Using the entries that follow, write out the line containing "Given: Click the bSOL token logo", the line containing "Given: Click the mail", and every line between them, exactly and nothing else.

Records from a data source:
━━━━━━━━━━━━━━━━━━━━━━━━━━━━━━

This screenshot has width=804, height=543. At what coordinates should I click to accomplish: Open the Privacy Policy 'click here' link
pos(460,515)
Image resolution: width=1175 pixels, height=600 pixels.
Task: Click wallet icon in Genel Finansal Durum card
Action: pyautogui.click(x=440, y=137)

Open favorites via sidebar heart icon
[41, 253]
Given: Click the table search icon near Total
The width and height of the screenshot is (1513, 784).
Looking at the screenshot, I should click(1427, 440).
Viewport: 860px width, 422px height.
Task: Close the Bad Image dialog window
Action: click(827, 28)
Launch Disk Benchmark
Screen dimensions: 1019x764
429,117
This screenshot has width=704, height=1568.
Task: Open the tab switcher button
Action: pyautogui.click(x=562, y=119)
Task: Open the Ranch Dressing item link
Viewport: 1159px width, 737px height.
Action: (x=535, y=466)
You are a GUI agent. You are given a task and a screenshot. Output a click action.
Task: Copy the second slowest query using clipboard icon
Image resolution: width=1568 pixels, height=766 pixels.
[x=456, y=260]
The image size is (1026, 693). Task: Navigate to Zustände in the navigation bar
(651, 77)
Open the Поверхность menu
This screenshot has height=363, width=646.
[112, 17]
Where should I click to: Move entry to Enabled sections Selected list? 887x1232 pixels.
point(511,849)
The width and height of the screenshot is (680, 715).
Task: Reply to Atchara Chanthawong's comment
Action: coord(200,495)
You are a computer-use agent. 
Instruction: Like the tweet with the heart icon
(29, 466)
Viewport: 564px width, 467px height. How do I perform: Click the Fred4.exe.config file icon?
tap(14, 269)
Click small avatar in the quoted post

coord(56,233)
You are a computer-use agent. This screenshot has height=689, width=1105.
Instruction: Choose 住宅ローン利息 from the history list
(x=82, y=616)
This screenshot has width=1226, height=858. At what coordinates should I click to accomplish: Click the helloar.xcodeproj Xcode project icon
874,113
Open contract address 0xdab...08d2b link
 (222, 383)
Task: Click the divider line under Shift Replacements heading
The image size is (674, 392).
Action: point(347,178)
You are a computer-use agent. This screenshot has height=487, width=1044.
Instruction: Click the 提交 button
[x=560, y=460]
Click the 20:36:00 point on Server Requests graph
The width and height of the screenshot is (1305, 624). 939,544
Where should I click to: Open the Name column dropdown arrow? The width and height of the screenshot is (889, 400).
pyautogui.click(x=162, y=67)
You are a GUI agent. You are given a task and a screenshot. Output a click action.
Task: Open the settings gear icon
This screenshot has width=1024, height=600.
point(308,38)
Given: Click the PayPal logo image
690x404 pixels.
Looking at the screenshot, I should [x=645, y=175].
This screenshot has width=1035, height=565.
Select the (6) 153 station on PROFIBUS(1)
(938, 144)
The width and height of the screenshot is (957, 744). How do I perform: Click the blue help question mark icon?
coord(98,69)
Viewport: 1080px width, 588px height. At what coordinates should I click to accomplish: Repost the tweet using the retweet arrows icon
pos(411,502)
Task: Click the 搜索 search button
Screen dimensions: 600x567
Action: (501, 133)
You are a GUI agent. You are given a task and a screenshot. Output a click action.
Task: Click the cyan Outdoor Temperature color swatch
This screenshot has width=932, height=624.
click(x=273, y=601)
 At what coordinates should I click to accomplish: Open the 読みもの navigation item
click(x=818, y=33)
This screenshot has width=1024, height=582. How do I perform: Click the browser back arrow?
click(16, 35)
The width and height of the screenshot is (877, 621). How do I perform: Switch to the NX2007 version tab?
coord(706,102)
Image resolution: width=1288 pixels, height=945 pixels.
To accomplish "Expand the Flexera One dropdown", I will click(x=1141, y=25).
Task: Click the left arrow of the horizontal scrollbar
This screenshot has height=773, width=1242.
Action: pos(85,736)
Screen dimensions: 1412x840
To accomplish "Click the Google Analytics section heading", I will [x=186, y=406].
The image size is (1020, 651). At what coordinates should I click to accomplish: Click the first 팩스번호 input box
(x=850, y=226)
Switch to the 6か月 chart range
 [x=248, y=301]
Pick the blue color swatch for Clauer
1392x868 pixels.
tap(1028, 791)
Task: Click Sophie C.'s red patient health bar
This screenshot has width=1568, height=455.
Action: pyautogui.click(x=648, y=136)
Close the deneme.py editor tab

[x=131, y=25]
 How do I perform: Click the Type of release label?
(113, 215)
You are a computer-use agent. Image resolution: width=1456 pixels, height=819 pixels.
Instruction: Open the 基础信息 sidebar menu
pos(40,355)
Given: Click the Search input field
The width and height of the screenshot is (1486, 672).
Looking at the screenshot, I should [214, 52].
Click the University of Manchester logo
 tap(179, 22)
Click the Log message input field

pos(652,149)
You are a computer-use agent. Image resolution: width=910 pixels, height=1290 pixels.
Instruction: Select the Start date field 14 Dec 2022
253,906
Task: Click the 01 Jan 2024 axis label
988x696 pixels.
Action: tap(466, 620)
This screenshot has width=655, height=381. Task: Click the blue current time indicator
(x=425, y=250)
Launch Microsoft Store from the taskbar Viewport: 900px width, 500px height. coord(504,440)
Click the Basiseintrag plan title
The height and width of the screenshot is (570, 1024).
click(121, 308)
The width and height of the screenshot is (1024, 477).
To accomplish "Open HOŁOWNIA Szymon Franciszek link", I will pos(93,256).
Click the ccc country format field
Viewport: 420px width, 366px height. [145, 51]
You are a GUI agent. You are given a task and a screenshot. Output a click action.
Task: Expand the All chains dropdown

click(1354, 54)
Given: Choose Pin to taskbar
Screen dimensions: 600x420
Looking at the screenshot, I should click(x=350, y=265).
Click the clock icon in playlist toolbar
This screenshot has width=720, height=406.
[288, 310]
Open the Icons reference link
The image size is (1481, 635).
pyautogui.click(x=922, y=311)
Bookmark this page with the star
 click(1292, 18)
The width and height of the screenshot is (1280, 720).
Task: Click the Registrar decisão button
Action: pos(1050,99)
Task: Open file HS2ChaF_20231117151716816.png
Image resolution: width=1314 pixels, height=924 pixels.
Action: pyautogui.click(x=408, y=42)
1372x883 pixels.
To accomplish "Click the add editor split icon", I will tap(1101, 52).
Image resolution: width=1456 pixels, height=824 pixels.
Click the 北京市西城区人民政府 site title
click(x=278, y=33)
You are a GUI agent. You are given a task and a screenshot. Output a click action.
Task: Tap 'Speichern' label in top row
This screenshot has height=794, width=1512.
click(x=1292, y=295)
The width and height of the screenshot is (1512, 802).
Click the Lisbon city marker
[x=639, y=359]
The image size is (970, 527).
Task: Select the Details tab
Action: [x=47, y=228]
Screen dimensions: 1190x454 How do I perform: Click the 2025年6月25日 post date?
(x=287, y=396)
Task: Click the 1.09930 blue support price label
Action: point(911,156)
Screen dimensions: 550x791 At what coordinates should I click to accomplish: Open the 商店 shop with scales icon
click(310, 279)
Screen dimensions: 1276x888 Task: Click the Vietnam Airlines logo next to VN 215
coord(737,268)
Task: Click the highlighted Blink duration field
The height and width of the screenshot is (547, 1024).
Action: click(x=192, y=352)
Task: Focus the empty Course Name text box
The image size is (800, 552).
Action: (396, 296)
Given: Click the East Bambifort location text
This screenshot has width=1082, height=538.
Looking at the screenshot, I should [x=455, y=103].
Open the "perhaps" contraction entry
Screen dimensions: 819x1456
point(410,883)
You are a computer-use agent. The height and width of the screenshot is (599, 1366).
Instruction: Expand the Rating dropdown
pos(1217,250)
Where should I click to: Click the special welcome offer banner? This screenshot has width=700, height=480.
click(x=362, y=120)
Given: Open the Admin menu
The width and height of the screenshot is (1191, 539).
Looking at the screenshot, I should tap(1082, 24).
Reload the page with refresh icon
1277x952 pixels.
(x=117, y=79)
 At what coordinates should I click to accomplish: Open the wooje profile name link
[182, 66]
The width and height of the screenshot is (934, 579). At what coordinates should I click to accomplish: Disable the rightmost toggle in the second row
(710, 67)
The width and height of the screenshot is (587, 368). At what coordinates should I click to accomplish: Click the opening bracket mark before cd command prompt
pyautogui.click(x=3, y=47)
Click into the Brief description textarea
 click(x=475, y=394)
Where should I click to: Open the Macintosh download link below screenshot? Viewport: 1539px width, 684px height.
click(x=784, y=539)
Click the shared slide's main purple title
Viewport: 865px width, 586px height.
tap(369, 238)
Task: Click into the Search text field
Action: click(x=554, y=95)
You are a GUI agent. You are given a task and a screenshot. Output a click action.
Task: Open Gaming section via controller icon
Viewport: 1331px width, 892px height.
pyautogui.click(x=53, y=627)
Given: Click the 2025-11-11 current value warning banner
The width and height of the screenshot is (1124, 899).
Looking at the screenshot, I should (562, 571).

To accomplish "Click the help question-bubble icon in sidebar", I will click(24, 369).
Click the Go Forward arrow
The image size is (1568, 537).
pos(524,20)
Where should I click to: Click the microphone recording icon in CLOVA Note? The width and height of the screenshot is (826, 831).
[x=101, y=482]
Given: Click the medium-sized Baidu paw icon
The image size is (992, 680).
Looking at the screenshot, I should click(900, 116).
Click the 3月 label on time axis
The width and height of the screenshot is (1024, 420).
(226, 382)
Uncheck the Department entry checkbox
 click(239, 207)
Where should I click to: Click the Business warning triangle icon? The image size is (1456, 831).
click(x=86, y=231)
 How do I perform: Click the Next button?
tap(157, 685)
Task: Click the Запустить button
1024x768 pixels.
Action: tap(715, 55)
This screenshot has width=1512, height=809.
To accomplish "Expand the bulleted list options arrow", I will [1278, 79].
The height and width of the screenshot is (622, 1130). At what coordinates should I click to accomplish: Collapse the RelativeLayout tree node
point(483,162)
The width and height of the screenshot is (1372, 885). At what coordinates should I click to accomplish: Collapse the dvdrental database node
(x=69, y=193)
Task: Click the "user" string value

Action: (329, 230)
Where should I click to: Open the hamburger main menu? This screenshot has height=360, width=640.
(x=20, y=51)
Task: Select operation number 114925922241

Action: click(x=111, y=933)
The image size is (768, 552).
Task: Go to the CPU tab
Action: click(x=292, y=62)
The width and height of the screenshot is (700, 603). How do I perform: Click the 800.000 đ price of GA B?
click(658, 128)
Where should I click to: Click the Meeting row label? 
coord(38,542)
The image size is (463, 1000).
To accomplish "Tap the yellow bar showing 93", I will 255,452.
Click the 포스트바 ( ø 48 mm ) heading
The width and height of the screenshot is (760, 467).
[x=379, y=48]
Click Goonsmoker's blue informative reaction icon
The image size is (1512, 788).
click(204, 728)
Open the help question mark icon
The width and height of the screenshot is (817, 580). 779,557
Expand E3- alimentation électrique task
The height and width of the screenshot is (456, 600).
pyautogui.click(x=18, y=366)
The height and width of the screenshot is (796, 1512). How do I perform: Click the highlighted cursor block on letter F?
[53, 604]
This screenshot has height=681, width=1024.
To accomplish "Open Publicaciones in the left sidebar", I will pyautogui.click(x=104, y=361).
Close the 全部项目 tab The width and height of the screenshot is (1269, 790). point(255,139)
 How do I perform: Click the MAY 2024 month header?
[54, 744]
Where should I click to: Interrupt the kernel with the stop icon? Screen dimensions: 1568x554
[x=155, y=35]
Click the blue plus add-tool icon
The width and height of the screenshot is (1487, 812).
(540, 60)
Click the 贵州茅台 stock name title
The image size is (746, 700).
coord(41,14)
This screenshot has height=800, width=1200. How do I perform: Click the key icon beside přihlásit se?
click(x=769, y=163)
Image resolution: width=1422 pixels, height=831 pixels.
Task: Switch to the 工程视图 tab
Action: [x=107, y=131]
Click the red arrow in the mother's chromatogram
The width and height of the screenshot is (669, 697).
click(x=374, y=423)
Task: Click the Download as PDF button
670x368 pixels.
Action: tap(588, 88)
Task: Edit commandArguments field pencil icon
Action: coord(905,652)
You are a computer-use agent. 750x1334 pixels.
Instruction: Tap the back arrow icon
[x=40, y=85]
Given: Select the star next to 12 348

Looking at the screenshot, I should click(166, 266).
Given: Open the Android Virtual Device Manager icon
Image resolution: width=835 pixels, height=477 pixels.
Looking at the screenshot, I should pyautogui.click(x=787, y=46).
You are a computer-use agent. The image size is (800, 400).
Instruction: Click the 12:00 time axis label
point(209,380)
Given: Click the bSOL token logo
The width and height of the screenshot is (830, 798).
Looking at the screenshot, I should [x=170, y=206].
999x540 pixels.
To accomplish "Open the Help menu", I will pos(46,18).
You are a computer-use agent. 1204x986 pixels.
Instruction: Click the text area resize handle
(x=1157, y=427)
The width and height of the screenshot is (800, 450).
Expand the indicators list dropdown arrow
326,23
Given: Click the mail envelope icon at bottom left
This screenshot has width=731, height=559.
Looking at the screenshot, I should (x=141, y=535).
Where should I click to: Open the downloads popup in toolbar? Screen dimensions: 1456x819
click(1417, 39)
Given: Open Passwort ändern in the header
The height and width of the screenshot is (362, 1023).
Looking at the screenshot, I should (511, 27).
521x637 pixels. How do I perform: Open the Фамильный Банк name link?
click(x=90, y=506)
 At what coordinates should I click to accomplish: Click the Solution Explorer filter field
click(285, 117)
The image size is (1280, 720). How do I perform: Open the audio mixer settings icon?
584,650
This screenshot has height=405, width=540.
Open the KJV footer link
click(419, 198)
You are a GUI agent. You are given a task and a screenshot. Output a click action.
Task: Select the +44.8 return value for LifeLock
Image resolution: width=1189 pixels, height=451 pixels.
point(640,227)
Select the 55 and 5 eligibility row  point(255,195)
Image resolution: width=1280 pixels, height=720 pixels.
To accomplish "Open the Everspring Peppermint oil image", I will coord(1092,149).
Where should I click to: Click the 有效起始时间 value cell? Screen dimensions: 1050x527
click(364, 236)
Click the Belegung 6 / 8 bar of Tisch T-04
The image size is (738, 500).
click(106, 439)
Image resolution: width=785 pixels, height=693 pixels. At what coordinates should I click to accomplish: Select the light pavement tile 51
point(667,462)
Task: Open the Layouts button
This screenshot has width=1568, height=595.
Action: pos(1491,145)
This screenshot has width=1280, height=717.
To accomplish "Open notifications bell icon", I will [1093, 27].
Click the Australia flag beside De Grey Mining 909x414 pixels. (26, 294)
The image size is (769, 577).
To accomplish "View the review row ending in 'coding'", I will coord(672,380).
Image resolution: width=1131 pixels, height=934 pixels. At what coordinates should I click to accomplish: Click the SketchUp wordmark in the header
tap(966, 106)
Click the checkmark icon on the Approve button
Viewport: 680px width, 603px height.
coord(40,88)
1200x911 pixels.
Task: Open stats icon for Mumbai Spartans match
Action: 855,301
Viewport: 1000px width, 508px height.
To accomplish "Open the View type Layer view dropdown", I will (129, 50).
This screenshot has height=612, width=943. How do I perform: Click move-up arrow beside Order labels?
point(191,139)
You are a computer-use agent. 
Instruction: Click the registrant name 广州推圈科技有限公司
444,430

━━━━━━━━━━━━━━━━━━━━━━━━━━━━━━

WRITTEN REPLY –
Given: Click the bSOL token logo
The width and height of the screenshot is (830, 798).
Looking at the screenshot, I should [x=170, y=206].
999x540 pixels.
To accomplish "Open the Help menu", I will pos(46,18).
You are a computer-use agent. 1204x986 pixels.
Instruction: Click the text area resize handle
(x=1157, y=427)
The width and height of the screenshot is (800, 450).
Expand the indicators list dropdown arrow
326,23
Given: Click the mail envelope icon at bottom left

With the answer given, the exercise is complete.